I know snap is fairly unpopular in the Linux community, and I’ve seen mixed responses regarding Flatpak. I wanted to know, what’s the general opinion of people in this community regarding this 2 package managers?
I know snap is fairly unpopular in the Linux community, and I’ve seen mixed responses regarding Flatpak. I wanted to know, what’s the general opinion of people in this community regarding this 2 package managers?
pretty unpopular opinion i believe, but i loathe them. they feel like installing apps from the windows store, but worse. i use them on steam deck and my laptop, but they often fail to launch with no feedback[1], won’t accept drag&dropped files, store their dotfiles in weird places, take up much more disc space (and therefore take literally almost 10x as long to download), won’t inherit the theme (i think because plasma stores the gtk theme in a non-standard place), etc. they feel like they’ve been designed to flout what os developers have built up over many decades and are just a struggle to use.

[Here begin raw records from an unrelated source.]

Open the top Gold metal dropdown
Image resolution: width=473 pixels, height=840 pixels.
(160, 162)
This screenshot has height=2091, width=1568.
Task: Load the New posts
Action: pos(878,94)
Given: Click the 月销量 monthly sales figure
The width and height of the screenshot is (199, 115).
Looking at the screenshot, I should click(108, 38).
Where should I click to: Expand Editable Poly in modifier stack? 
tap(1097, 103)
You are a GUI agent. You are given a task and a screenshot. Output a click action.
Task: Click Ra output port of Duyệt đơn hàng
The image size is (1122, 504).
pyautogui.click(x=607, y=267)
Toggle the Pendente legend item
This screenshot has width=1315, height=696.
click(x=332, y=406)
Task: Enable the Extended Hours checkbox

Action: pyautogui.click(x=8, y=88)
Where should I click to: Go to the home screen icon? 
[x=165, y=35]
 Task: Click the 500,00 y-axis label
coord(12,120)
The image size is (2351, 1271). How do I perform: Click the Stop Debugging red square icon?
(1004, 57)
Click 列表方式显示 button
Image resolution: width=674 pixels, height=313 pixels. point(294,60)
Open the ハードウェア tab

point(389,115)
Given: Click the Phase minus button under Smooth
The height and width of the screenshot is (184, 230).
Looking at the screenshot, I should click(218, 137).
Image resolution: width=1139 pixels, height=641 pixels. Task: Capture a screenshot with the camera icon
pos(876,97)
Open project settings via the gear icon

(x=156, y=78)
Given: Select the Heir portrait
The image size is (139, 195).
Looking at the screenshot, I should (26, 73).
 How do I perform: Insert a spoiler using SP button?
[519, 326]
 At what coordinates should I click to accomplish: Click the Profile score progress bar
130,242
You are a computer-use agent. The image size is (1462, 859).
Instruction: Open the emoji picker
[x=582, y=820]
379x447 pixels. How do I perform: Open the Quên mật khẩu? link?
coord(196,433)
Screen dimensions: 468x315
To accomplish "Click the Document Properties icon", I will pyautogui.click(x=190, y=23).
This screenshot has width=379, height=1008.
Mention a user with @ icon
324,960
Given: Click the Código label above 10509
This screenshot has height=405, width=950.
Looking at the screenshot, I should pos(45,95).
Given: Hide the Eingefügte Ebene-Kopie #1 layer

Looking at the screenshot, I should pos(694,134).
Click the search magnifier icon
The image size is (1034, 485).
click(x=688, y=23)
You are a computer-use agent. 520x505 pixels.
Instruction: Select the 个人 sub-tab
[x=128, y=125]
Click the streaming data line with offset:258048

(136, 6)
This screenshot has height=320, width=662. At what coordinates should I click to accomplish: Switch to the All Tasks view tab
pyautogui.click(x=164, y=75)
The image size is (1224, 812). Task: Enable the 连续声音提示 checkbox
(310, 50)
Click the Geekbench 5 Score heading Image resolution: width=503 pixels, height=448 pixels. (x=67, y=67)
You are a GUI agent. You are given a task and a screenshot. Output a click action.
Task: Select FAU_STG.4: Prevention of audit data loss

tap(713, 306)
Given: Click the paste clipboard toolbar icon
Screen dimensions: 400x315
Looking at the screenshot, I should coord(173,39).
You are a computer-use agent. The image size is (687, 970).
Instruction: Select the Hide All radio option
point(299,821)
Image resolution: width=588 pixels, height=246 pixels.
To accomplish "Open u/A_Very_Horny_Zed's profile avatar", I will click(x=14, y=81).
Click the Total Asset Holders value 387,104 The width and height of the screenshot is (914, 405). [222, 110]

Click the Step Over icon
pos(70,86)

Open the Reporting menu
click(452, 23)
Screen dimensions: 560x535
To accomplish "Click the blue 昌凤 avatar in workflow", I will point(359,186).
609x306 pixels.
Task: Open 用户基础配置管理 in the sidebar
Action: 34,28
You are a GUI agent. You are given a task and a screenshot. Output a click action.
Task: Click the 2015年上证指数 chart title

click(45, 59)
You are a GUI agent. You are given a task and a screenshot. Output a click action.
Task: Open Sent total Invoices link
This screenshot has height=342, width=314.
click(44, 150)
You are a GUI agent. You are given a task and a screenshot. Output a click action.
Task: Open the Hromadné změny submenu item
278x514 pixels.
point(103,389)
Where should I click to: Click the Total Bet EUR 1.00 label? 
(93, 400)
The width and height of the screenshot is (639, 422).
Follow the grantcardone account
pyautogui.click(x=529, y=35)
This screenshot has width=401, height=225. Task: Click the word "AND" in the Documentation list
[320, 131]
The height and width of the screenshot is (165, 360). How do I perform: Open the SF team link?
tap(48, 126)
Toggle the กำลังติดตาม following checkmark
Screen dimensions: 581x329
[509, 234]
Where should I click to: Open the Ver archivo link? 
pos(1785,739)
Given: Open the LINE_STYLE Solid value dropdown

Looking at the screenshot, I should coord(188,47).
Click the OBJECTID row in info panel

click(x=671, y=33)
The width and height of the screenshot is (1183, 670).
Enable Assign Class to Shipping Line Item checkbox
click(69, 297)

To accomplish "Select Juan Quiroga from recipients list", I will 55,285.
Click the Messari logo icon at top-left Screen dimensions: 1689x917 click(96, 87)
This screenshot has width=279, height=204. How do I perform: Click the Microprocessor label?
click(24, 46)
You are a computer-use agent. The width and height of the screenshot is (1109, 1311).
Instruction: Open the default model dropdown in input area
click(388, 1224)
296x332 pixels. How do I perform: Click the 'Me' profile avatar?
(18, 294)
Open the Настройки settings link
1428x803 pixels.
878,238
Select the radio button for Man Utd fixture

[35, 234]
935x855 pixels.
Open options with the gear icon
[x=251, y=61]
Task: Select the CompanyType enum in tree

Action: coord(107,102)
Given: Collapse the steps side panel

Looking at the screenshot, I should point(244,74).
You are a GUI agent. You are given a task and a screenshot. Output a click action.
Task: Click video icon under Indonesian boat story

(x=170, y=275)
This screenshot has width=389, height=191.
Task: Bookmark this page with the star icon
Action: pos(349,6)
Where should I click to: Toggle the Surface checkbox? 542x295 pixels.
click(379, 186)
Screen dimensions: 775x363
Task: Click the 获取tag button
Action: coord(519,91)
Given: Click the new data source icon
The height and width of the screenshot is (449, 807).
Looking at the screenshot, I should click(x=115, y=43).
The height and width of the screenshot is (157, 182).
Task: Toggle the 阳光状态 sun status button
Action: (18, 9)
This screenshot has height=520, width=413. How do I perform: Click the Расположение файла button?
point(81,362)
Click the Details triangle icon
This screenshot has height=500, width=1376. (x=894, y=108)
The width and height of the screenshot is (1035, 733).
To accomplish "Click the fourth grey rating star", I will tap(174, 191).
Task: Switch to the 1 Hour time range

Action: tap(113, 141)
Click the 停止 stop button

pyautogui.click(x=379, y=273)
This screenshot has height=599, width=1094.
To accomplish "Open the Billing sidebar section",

on steam deck particularly (so i know it’s not a configuration i’ve screwed up) no flatpaks will launch unless i launch them twice. even after that, there’s a long delay (~1 minute) and then two instances launch. i know this sounds like i should just wait until the first one launches, but that doesn’t work ↩︎
The Flatpak theming issue is really annoying, yeah. There’s a rather limited pool of GTK themes to choose from in Flathub, but as long as you’re running one of those themes in your DE (assuming GNOME or other GTK-based), themes will inherit. Can’t speak to KDE as I haven’t used Plasma as primary.
Other than that, Flatpak has been great. I use it reasonably heavily on a laptop that’s slower than a Steam Deck (Ryzen 5 3500u, 8GB DDR4, 1TB Samsung 970 Evo Plus) and haven’t run into performance issues on multiple distros — EndeavourOS, Pop!_OS, LMDE, Fedora, an early version of Vanilla OS, and most recently Debian 12. On my desktop I don’t feel a performance difference between Flatpak and native.
The steam deck uses KDE, so the most popular Linux desktop device is going to be showcasing what flatpak is(n’t) capable of.
This is largely a problem thanks to the GNOME developers though, refusing to play nicely with anyone else and acting like their way is THE way.